A wrongful death lawsuit alleges that Google's Gemini chatbot "coached" a man to die by suicide. The company's response is a product update: Gemini will now route distressed users to mental health crisis resources more quickly.
Google announced the change on April 7, saying the update surfaces crisis hotlines and support resources faster when a user appears to be in distress. The company hasn't detailed what signals trigger the new behavior or how the system distinguishes a crisis situation from ordinary conversation.
The lawsuit is part of a broader pattern. Multiple cases have been filed across the AI industry alleging that conversational AI products caused direct harm to vulnerable users. The common thread: systems optimized to be engaging don't stop engaging when engagement is the last thing someone needs. The harm comes first. The guardrails follow.

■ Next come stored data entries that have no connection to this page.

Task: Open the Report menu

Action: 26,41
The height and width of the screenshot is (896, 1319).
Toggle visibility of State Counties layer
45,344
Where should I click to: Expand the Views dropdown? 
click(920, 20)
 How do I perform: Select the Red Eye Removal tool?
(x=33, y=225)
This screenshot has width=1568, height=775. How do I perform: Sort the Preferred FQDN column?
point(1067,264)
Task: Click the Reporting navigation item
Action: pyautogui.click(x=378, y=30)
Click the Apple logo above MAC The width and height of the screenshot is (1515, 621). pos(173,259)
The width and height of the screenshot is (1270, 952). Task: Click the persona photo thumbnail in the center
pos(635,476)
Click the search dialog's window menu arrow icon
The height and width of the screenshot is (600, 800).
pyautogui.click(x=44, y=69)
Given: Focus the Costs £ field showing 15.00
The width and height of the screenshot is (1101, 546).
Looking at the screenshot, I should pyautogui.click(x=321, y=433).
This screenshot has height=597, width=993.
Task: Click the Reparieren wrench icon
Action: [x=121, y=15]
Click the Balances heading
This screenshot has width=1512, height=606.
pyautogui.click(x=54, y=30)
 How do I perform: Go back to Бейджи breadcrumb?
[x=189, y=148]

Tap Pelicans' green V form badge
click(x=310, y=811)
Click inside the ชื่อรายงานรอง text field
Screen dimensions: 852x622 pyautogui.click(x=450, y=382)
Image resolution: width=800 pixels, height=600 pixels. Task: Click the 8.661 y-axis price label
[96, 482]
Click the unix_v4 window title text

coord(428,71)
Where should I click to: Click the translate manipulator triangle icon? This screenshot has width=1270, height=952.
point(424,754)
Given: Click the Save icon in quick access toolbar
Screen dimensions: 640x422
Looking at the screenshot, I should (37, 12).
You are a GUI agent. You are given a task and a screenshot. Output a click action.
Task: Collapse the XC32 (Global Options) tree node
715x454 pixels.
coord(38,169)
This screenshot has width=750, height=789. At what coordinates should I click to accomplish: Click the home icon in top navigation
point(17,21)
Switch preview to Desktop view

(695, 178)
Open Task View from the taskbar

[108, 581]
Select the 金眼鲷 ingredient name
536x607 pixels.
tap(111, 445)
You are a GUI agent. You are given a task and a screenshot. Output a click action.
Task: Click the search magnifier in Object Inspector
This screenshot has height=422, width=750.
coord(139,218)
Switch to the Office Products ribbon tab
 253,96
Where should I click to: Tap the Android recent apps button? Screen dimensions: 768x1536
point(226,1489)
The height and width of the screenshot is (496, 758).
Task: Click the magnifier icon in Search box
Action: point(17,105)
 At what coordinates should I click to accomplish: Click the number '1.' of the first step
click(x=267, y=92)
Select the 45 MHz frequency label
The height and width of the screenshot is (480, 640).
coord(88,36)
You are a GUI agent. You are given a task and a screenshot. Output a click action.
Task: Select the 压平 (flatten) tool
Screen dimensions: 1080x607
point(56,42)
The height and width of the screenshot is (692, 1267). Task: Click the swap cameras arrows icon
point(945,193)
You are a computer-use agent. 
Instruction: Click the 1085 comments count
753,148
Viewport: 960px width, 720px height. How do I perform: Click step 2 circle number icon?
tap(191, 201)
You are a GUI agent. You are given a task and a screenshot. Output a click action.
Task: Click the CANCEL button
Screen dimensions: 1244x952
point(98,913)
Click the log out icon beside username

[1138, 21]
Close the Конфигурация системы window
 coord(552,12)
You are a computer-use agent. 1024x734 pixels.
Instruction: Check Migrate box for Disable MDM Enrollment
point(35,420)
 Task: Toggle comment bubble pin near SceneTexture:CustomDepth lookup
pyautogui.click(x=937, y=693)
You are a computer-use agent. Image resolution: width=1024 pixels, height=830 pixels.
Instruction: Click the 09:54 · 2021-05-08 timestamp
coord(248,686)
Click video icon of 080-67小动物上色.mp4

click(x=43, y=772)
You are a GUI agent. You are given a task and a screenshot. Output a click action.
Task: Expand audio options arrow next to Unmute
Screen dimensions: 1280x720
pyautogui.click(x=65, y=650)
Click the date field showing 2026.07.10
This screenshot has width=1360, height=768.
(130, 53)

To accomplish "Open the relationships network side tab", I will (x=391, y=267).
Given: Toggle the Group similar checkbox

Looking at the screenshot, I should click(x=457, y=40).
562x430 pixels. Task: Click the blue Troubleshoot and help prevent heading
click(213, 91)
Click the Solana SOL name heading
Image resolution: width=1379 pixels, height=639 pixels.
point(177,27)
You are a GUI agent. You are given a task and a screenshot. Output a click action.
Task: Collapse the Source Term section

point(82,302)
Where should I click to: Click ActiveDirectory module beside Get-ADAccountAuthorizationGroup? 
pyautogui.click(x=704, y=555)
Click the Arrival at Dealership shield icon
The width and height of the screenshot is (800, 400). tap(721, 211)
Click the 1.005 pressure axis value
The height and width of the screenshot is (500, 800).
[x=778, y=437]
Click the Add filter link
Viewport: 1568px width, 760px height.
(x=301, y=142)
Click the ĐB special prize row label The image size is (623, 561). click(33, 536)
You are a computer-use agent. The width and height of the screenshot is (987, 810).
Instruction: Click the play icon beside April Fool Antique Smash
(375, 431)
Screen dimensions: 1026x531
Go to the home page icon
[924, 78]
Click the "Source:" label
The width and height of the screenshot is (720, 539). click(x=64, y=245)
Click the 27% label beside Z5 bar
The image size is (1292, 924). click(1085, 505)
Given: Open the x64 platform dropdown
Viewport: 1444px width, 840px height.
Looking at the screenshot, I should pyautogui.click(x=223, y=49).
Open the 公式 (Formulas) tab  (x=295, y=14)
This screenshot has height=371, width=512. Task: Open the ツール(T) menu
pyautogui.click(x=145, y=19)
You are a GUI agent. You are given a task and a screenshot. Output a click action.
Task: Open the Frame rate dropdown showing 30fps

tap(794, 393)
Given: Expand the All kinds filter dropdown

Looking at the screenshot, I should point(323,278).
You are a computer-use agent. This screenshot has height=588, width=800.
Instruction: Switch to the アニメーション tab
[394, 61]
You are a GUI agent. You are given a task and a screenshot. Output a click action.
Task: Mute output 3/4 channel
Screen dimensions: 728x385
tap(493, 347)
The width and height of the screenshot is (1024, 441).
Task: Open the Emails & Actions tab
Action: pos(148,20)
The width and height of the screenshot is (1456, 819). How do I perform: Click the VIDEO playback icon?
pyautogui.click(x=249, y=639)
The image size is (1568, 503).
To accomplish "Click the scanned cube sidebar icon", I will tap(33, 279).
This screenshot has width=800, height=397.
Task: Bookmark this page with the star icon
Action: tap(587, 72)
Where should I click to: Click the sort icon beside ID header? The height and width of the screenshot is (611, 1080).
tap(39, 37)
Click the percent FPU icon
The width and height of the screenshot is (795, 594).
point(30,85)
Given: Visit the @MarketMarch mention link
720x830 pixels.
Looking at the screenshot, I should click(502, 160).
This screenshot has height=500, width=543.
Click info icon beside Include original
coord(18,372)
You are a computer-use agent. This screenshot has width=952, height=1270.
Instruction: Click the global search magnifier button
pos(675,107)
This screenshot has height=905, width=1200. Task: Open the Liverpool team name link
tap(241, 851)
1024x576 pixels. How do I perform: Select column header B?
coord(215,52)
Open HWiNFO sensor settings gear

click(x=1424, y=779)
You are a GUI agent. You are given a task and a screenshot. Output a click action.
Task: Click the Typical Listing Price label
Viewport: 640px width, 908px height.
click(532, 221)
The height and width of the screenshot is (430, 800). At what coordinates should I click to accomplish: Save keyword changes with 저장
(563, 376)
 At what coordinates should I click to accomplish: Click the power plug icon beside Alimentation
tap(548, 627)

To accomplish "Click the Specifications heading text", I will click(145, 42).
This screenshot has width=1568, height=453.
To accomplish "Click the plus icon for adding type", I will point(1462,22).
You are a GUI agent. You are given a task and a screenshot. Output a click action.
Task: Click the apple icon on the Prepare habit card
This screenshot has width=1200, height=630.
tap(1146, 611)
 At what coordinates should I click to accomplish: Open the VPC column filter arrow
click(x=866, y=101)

This sequence - product ships, harm occurs, safety update follows - is not unique to Google or to AI. Consumer software has always iterated on safety after incidents. But the consequences in mental health contexts are more serious than a buggy sync feature, and the regulators paying attention to this category know it.
For regular Gemini users, the practical effect is that conversations involving expressions of suicidal ideation should now more quickly surface intervention resources rather than continuing conversationally. Google hasn't released data on how frequently these situations occur or how effective the new routing is at connecting users with actual support.